Your task: Among the records below, find each line bearing the word "search" and copy it.

Collected data entries:
********

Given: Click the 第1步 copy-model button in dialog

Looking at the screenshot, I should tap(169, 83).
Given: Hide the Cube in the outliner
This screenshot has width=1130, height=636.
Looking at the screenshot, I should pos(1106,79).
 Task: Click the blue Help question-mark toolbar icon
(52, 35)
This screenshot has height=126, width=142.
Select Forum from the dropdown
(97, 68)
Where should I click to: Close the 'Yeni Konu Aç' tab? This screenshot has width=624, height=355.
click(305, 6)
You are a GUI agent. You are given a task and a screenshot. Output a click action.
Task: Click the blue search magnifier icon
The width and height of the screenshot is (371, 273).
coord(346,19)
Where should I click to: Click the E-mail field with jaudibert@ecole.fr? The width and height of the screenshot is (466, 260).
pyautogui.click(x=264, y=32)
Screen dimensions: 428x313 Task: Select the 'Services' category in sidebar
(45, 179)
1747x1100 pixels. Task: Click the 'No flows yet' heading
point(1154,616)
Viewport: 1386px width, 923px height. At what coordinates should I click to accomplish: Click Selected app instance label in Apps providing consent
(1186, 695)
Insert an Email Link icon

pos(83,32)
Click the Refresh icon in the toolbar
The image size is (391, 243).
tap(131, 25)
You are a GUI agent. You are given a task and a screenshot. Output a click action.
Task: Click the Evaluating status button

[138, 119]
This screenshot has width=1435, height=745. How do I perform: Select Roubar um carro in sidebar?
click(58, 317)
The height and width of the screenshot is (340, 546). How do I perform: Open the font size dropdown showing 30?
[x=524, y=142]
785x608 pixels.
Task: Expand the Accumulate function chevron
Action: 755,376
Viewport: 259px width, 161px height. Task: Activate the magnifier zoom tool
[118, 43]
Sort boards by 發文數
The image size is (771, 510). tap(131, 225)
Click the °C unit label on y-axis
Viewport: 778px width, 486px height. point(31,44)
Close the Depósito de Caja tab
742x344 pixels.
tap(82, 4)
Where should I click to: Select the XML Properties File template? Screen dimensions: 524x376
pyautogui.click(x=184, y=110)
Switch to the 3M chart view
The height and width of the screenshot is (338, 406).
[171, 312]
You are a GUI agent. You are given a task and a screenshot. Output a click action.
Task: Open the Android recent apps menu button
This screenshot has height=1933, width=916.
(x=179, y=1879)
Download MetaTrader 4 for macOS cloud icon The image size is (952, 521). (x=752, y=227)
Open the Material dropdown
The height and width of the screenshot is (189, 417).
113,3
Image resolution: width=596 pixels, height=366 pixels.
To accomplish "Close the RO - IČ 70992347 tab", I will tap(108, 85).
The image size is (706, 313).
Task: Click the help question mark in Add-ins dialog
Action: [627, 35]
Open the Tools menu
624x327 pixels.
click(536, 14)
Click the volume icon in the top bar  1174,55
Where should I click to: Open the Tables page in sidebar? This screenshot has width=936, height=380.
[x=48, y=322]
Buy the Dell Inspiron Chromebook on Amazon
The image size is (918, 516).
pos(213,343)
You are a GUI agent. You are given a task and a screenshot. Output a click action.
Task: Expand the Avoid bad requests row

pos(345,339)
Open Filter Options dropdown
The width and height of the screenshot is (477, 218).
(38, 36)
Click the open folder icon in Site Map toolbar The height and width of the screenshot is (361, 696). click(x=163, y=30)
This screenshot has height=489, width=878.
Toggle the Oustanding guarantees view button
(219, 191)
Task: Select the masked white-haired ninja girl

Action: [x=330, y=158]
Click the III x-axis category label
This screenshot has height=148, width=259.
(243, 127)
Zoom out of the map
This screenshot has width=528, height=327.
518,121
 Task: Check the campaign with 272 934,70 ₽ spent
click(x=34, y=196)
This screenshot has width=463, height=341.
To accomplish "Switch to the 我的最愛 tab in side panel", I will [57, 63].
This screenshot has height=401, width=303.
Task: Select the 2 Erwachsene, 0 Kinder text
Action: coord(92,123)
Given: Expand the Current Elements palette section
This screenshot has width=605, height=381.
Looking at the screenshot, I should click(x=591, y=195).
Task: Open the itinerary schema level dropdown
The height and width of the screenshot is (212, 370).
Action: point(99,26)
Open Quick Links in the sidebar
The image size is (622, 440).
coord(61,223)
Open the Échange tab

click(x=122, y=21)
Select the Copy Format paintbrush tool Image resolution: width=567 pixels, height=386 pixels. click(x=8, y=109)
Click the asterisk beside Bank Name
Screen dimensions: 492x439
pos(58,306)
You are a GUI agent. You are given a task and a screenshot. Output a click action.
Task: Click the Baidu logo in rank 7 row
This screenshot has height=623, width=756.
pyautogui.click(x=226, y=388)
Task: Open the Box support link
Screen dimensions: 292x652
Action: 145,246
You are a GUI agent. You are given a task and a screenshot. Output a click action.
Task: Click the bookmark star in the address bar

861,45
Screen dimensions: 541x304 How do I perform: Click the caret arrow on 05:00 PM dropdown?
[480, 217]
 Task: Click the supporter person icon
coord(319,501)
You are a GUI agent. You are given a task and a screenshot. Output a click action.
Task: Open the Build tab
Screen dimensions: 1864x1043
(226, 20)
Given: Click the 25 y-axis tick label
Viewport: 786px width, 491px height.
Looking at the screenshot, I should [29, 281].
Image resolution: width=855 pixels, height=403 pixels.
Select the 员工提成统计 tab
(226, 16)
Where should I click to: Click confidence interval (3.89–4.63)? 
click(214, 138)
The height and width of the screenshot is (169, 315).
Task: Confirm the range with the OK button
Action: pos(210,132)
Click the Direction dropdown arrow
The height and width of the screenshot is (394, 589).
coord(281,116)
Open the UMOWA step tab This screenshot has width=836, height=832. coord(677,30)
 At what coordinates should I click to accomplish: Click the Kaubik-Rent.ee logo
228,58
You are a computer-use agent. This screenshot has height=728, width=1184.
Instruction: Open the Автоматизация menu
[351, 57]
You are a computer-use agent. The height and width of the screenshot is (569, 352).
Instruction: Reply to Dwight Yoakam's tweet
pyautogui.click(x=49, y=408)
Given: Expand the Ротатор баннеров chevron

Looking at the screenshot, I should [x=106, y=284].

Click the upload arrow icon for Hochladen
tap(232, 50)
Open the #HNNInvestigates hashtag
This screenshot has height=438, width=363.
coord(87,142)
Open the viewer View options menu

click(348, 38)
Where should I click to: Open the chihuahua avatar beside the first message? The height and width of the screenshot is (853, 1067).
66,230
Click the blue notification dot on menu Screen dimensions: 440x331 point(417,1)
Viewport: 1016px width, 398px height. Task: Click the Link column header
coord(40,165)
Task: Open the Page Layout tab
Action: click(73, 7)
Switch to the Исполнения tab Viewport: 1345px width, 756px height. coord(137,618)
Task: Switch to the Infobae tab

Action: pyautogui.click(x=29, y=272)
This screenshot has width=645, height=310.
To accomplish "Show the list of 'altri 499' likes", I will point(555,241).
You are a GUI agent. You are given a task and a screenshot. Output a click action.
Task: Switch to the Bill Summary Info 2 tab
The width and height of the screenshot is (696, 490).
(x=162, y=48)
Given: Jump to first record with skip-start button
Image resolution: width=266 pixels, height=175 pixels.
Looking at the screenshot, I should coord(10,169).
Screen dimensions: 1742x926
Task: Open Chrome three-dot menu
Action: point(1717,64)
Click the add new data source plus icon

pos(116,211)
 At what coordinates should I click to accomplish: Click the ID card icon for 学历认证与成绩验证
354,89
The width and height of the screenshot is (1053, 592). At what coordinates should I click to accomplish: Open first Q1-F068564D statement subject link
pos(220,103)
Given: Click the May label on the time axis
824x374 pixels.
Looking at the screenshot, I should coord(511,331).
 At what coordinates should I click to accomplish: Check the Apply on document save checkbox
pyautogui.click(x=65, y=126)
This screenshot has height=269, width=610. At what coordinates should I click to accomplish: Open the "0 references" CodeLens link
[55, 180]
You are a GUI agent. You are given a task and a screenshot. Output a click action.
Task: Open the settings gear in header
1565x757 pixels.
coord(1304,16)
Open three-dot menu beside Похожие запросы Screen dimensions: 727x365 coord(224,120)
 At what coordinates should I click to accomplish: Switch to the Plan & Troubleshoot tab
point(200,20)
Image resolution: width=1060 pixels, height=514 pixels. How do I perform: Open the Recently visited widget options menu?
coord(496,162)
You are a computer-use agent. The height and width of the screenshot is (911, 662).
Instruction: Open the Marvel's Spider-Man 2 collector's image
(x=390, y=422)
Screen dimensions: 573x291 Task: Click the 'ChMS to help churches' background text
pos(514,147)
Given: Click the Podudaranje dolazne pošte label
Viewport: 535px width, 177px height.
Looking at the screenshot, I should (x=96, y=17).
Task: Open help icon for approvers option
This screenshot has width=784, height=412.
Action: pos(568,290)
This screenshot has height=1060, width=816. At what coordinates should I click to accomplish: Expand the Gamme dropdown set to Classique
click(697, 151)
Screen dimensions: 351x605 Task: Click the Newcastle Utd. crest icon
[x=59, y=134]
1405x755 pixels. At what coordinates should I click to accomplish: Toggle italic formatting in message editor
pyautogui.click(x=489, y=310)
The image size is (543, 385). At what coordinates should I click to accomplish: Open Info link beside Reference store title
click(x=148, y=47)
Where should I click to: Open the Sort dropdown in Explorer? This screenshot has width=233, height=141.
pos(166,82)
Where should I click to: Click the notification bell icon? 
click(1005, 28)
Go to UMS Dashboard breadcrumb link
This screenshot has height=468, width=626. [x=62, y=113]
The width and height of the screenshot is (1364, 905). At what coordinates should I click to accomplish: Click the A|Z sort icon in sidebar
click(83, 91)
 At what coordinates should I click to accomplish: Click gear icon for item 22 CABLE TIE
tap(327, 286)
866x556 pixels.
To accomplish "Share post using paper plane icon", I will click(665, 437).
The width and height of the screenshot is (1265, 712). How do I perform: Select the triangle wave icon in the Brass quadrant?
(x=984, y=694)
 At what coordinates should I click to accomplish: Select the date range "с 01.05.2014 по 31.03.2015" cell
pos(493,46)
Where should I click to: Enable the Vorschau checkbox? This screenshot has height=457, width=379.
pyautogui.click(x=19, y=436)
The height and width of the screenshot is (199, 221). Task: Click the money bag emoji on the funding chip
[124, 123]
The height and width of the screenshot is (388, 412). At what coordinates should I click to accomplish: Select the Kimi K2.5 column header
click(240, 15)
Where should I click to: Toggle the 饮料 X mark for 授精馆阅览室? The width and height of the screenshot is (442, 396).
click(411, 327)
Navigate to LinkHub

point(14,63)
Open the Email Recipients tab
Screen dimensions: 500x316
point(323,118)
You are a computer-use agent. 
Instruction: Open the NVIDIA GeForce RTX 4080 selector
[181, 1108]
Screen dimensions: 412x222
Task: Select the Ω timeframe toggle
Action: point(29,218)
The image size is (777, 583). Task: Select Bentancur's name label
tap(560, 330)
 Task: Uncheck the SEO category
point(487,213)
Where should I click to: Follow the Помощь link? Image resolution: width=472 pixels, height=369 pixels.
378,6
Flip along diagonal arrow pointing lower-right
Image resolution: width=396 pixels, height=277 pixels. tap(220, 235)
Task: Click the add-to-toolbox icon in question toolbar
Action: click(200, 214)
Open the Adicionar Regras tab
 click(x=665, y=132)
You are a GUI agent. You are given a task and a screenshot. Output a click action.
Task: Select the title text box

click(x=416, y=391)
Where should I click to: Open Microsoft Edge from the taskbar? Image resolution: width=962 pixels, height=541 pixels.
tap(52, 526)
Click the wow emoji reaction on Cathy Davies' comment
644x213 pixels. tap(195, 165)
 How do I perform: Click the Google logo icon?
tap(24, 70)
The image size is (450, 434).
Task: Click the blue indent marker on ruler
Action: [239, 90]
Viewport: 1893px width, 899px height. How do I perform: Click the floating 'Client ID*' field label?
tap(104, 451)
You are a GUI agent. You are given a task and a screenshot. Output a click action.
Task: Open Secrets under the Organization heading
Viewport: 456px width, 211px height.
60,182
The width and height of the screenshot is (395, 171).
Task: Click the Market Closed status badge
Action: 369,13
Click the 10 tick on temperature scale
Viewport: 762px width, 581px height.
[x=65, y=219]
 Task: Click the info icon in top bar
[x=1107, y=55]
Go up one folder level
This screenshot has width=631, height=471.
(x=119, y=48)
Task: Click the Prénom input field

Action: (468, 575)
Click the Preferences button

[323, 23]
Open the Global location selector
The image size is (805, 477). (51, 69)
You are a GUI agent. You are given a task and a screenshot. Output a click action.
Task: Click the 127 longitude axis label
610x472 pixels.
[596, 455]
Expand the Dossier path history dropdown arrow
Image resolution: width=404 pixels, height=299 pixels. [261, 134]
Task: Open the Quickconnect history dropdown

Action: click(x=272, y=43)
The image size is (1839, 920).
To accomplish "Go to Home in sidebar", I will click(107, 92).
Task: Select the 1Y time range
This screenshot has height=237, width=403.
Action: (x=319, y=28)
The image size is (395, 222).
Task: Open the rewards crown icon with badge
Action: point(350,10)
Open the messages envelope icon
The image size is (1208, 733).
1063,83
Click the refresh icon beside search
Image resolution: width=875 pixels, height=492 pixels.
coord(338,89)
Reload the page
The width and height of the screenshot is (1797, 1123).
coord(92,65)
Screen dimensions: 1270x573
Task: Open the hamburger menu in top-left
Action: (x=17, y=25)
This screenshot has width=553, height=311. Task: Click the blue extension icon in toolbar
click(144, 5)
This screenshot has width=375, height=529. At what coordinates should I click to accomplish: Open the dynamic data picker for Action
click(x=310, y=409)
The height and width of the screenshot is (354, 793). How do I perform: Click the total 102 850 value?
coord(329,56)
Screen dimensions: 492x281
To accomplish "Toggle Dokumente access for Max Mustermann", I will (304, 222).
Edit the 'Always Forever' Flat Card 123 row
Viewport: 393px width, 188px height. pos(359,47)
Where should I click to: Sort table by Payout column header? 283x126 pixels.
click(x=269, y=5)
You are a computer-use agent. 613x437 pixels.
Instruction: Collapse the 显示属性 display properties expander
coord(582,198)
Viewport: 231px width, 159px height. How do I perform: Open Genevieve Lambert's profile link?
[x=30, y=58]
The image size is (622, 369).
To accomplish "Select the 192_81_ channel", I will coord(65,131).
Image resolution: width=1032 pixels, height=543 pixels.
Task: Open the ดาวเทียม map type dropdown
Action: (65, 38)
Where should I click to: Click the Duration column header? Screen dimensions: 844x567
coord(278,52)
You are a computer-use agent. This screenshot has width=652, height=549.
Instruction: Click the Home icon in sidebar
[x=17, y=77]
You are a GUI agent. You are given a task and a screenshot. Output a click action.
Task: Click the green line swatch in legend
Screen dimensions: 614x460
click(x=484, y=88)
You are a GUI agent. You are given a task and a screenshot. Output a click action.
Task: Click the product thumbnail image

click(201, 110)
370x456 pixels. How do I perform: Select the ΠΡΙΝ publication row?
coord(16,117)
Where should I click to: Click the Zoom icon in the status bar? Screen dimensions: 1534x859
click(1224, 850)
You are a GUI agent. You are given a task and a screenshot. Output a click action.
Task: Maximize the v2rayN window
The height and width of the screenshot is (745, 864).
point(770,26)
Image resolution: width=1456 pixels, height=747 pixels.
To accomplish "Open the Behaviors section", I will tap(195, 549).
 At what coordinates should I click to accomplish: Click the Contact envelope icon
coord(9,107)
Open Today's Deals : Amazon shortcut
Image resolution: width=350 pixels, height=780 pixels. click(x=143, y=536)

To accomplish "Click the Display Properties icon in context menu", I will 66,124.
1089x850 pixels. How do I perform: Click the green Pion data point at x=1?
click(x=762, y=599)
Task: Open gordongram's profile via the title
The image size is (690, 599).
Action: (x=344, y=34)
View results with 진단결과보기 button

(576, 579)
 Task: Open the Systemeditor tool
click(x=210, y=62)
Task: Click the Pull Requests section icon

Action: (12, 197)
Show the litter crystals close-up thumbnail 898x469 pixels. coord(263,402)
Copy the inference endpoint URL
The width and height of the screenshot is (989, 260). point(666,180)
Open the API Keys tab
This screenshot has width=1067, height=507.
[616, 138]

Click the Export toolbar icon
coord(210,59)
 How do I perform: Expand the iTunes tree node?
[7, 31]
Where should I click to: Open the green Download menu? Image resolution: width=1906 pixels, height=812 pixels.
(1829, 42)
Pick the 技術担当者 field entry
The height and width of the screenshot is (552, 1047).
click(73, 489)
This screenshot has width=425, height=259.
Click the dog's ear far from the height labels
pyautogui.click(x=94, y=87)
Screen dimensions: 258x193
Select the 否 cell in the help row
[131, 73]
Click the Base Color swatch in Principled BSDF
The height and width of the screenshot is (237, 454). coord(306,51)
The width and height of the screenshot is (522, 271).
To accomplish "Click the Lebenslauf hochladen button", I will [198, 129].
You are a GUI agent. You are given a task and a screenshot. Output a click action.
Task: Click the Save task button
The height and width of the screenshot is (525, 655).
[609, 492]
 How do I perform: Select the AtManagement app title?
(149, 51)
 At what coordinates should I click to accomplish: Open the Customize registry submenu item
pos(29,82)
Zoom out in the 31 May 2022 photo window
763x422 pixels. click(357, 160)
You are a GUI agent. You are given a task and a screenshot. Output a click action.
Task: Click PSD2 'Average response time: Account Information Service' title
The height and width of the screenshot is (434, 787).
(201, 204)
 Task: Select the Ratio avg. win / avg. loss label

********

Response to the exercise:
Task: Click the blue search magnifier icon
Click the refresh icon beside search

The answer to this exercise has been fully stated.